Tichys Einblick
Die letzte Sendung des Jahres

Hart aber fair? Nein, schal und leer

Was denkt der Moderator in der Rückschau selbst über sich und seine Arbeit? Kann er tatsächlich zufrieden sein? Andererseits ahnt man die Fallstricke, die Einflussnahme, die so einer immer noch am besten vermeidet, wenn er vorauseilend gehorcht.

Screenprint: ARD/hart aber fair

Zum letzten Mal in 2017 „Hart aber fair“ mit Frank Plasberg. Was mag der Moderator selbst über sich und seine Arbeit denken, wenn er zurückschaut? Kann es tatsächlich sein, dass er zufrieden ist? Man mag es sich kaum vorstellen wollen. Andererseits ahnt man die Fallstricke, die Einflussnahmeversuche, die so einer immer noch am besten vermeidet, wenn er vorauseilend gehorsam ist.

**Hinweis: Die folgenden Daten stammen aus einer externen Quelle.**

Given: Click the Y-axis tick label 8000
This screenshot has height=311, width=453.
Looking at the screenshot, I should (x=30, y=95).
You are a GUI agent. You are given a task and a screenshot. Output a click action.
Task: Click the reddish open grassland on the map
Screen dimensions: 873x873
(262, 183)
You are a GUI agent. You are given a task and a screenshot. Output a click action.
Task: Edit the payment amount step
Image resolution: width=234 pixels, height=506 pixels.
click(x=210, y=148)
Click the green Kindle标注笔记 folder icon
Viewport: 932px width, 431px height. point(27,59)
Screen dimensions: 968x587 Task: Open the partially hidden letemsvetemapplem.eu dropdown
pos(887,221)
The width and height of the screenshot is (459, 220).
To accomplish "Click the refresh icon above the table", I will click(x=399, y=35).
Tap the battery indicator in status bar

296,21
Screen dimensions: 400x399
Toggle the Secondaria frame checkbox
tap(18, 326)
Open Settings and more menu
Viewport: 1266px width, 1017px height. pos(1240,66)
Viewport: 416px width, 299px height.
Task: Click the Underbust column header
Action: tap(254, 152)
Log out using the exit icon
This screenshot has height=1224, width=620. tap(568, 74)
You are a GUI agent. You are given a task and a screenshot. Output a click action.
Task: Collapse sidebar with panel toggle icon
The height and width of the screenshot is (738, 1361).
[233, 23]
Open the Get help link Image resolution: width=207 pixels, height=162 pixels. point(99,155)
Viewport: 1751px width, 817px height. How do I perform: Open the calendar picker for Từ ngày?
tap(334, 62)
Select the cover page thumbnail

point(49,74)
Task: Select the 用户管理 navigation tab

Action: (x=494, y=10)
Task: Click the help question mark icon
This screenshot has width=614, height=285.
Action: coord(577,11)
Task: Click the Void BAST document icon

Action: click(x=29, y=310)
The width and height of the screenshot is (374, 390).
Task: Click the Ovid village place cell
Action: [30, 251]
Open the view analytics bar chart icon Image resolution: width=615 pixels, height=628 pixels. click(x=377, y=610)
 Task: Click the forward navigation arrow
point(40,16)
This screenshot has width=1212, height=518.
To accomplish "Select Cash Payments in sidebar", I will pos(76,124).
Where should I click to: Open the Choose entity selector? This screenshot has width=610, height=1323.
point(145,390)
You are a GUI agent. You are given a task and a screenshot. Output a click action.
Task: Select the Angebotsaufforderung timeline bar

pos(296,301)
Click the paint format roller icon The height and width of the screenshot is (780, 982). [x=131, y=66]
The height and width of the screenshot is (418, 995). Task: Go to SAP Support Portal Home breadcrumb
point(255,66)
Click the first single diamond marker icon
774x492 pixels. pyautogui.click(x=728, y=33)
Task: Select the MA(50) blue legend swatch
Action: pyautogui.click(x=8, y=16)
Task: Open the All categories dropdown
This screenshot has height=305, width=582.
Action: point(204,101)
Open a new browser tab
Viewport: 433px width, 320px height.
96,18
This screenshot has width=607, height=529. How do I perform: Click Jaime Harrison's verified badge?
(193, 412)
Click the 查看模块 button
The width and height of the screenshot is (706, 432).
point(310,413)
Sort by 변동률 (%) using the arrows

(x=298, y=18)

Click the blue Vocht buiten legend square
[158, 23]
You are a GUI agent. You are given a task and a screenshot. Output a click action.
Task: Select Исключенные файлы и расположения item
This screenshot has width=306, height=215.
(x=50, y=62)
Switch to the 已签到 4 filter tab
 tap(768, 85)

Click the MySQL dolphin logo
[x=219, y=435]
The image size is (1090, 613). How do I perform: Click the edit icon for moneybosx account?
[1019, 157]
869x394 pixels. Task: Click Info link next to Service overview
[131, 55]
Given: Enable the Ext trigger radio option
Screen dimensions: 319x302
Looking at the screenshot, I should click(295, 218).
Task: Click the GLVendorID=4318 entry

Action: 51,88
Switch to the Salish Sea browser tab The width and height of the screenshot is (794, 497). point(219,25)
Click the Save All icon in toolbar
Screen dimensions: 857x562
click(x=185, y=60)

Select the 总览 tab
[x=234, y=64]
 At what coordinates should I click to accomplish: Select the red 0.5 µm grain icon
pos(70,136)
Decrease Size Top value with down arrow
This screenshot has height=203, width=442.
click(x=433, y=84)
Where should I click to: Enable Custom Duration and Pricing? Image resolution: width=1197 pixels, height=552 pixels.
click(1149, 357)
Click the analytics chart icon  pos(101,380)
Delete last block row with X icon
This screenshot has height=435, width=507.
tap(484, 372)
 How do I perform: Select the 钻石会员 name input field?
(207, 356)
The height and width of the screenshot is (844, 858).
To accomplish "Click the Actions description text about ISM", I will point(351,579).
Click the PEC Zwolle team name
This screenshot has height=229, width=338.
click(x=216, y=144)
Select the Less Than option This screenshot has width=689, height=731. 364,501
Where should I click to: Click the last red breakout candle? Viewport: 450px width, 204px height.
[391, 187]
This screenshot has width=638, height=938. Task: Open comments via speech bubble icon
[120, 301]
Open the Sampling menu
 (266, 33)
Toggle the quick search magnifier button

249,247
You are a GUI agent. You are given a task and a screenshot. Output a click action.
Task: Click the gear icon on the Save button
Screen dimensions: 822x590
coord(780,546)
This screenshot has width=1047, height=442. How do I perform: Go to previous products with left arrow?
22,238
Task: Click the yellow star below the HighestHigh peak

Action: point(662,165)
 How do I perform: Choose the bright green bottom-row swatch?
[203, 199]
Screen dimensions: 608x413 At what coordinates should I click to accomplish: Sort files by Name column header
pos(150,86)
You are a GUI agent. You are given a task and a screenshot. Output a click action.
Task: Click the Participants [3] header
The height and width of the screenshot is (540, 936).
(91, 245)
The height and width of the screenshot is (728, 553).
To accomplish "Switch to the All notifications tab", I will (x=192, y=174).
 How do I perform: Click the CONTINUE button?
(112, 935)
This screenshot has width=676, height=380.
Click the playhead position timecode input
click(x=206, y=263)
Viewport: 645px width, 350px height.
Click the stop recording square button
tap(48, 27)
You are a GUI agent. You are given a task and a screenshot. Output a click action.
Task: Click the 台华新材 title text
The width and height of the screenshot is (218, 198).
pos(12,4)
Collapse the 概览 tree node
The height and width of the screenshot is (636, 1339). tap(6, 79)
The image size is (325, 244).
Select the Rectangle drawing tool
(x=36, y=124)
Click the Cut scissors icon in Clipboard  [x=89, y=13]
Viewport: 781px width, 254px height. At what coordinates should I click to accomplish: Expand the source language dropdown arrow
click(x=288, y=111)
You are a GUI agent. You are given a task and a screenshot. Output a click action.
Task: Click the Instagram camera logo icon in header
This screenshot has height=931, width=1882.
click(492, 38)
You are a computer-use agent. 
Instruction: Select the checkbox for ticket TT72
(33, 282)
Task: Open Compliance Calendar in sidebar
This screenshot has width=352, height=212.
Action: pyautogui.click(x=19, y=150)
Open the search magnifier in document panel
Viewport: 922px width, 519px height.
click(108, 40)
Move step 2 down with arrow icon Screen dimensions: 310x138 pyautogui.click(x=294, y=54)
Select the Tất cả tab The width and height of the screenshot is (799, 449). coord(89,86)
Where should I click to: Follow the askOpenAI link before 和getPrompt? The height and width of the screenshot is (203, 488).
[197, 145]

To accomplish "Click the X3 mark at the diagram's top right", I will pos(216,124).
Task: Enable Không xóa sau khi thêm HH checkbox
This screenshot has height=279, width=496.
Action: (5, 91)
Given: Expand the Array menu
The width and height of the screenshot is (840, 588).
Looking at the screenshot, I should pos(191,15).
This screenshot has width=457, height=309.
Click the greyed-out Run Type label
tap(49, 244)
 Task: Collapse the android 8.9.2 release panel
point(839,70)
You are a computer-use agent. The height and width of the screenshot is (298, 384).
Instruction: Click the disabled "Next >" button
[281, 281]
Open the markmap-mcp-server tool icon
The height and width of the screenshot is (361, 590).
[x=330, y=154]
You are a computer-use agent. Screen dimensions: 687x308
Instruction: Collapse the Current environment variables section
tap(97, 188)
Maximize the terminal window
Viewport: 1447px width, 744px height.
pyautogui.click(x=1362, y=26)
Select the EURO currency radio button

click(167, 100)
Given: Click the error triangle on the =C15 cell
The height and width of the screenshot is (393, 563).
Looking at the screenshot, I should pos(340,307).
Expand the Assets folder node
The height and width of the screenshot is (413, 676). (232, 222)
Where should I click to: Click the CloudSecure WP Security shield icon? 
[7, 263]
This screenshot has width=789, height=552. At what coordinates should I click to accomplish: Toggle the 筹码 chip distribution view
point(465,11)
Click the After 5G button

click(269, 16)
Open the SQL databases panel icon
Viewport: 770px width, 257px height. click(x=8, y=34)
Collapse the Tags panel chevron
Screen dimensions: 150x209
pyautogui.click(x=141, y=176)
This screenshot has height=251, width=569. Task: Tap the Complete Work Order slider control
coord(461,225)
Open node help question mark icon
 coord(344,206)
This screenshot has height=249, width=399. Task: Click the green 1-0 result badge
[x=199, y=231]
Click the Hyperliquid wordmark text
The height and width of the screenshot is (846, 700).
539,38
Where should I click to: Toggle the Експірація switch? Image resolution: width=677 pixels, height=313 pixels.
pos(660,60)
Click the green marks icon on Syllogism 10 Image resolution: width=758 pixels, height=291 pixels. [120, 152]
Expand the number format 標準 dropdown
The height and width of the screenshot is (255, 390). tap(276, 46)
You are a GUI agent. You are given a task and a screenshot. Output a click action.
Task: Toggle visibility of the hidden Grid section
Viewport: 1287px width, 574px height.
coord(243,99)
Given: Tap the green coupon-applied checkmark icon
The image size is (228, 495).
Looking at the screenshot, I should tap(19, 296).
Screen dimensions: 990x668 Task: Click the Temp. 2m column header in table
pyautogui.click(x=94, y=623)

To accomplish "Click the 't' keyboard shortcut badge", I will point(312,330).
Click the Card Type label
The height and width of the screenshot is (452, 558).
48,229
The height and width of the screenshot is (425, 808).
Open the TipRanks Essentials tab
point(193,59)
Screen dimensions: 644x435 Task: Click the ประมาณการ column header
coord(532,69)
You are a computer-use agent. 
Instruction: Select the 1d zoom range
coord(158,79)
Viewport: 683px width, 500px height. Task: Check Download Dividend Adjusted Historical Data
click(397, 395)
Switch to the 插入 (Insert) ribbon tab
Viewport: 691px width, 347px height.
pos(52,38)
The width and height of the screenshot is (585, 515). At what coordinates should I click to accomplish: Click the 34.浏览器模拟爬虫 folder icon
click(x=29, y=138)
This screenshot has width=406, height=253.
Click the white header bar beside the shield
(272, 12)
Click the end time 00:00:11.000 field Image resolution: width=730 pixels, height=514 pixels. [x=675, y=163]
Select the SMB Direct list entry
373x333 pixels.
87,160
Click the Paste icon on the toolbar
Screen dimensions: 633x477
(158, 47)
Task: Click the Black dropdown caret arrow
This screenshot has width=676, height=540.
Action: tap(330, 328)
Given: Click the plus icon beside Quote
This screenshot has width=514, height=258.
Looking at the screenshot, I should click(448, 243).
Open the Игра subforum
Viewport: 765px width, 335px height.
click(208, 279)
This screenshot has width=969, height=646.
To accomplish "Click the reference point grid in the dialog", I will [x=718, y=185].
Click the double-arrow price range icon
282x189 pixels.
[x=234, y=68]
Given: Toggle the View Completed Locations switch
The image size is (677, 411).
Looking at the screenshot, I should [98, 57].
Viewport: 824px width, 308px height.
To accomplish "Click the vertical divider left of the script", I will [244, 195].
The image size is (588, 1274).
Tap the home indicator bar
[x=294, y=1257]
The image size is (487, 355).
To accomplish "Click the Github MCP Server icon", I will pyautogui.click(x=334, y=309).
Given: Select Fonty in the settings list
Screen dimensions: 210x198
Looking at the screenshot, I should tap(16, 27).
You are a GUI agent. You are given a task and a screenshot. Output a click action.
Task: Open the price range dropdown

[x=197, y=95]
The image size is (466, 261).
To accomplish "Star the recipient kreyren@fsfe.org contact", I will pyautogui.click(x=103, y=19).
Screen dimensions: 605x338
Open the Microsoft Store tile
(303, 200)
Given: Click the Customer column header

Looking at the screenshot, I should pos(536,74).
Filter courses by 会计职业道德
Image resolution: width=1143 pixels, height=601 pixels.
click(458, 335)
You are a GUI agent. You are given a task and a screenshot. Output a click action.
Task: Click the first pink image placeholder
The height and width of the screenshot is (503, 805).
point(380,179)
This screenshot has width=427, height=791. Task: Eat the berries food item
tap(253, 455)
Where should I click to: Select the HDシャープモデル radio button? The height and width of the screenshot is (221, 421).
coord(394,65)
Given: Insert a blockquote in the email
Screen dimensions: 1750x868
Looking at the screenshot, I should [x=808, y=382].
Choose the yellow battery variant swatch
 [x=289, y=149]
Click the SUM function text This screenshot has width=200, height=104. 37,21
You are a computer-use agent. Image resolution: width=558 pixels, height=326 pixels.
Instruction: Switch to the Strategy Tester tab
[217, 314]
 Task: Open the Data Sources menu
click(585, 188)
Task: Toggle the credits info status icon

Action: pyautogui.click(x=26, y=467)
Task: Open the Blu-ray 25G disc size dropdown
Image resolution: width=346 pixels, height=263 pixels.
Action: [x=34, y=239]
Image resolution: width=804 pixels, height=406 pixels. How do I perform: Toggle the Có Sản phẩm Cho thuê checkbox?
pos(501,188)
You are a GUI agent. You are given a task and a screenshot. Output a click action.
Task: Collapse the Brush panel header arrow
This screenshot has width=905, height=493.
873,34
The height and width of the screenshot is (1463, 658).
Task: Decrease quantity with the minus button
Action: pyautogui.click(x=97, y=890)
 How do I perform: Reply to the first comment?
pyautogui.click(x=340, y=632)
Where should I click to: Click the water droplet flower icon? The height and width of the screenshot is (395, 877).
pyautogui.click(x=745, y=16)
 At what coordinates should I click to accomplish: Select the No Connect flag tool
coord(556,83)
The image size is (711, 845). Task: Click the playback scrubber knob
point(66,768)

Deutschland gespalten, in Europa isoliert – wann steuern Sie um, Frau Merkel?
Merkel: Hier sitze ich bei Anne. Will – und kann nicht anders
Die öffentliche Wahrnehmung solcher Fernseh-Gesprächskreise jedenfalls wuchs im selben Maße, wie die politischen Diskussionen im Bundestag eingestellt wurden. So gesehen sind Plasberg und Co echte GroKo-Gewinnler. Kollegin Anne Will hatte sogar mehrfach das Einzelgespräch mit der Kanzlerin im Angebot. Nun hat Will den Sendeplatz nach dem Tatort. Oder noch besser: Nach dem TV-Duell zur Bundestagswahl. Dieser herausragende Termin bescherte Anne Will annährend siebeneinhalb Millionen Zuschauer, während Plasberg im Durchschnitt weniger als die Hälfte, manche Sendung hindurch nicht einmal ein Drittel der Zuschauerzahlen der Mitbewerberin mit hart aber fair für sich verbuchen kann.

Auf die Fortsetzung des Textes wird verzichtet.